The September morning sunshine is breaking through the mist, but Jake’s mood darkens even more as he drives along the winding lanes to Hopton. The early rays warm the freshly-cut grass along the verge, the evocative smell bringing unwelcome memories of a time, years ago, when he lay in the wild meadow at the edge of the sports field, trying to persuade Molly to let him see her new bra.

‘Honestly, Moll, you can’t get pregnant just by taking off your PE shirt,’ he’d said hopefully. Molly’s aertex PE shirt was all that lay between Jake and the wonderful lace and wire construction that kept her chest in order, but there was no way she was letting him do more than stroke the bare skin of her back.

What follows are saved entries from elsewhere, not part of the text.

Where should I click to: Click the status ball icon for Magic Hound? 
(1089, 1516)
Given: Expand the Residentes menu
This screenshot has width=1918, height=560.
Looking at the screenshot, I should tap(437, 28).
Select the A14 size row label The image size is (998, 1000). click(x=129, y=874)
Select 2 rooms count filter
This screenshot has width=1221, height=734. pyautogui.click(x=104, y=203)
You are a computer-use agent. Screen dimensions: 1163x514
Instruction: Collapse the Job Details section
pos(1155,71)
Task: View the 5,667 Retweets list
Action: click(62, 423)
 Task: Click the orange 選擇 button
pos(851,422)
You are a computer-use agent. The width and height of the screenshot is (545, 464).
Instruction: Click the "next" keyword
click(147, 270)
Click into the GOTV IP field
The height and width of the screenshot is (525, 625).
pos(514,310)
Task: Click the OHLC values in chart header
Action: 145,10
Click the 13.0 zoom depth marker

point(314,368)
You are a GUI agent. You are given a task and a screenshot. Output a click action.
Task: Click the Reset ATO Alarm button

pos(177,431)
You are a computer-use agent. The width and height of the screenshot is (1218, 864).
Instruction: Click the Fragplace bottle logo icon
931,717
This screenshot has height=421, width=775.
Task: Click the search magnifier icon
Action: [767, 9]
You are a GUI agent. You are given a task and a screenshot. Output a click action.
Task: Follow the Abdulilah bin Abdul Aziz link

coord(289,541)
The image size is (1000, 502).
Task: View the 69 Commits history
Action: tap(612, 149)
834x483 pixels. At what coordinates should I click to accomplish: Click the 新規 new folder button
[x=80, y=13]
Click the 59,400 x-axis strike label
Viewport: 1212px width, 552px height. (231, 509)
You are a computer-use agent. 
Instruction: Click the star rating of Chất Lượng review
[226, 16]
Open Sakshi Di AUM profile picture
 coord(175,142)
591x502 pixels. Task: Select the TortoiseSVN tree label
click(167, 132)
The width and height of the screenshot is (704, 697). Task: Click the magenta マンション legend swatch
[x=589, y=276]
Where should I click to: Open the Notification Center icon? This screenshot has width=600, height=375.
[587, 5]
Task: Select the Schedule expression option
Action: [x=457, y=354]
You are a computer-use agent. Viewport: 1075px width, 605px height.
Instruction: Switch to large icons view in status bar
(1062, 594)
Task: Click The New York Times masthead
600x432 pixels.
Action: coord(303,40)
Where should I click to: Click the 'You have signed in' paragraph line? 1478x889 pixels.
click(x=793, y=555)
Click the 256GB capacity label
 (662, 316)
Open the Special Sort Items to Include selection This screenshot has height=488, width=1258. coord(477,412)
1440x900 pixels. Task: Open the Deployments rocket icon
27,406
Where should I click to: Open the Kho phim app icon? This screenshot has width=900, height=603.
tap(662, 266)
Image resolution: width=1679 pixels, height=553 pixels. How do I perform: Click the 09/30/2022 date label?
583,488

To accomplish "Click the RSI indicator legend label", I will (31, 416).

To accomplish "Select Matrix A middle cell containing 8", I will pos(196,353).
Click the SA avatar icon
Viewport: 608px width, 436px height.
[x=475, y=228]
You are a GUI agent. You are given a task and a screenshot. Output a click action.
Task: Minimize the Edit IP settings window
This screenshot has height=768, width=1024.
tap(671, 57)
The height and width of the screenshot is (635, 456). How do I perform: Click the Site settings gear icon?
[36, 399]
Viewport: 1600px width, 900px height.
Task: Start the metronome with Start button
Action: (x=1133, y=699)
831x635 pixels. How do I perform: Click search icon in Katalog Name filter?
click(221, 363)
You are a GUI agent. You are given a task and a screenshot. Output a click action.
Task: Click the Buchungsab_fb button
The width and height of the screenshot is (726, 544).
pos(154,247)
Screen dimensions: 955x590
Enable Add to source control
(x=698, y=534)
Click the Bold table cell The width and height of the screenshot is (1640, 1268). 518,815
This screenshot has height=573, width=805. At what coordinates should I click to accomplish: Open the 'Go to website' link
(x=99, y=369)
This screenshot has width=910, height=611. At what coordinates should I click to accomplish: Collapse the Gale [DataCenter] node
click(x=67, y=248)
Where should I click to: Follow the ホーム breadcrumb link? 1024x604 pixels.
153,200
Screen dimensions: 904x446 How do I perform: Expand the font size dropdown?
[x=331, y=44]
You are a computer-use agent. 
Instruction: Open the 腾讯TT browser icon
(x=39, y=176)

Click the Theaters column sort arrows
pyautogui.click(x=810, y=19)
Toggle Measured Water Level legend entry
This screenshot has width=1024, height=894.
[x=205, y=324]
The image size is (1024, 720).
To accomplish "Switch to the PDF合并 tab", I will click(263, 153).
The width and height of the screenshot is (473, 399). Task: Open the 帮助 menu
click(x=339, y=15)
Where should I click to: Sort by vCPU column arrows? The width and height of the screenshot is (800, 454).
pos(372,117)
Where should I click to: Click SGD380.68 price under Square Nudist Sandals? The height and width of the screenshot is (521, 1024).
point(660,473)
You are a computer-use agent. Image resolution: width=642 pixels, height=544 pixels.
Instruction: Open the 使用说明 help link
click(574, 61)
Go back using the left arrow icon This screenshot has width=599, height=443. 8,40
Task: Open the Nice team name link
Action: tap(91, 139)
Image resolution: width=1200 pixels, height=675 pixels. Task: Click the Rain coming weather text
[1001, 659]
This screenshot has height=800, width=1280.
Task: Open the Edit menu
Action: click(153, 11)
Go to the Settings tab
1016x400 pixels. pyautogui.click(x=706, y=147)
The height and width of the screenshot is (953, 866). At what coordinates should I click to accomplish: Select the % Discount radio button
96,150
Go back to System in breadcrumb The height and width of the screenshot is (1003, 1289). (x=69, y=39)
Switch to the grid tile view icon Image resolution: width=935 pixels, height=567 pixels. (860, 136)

‘Look, it’s all right for you, no one calls you a slag if you let them feel your… you-know-whats…’

‘But I haven’t got any you-know-whats.’

‘Don’t be pedantic.’

‘How can I be pedantic? I don’t know what it means. Anyway, I only want to give them a bit of a rub – over your bra, not even under it.’ He’d shuddered at the wonderful thought of actually being allowed underneath a girl’s bra.Jake sighs as a sharp pang of nostalgia for such simple times brings a lump to his throat.


Celia J Anderson spends most of her spare time writing in as many different genres as possible, including children’s fiction. In her other life, she’s Assistant Headteacher at a small Catholic primary school in the Midlands and loves teaching literature (now comfortingly called English again but still the best subject in the world.)

She tried a variety of random jobs before discovering that the careers advisor at secondary school was right, including running crèches, childminding, teaching children to ride bikes (having omitted to mention she couldn’t do it herself) and a stint in mental health care. All these were ideal preparation for the classroom and provided huge amounts of copy for the books that were to come.

Celia enjoys cooking and eating in equal measures, and thinks life without wine would be a sad thing indeed. She is married, with two grown up daughters who have defected to the seaside. One day she plans to scoop up husband and cats and join them there.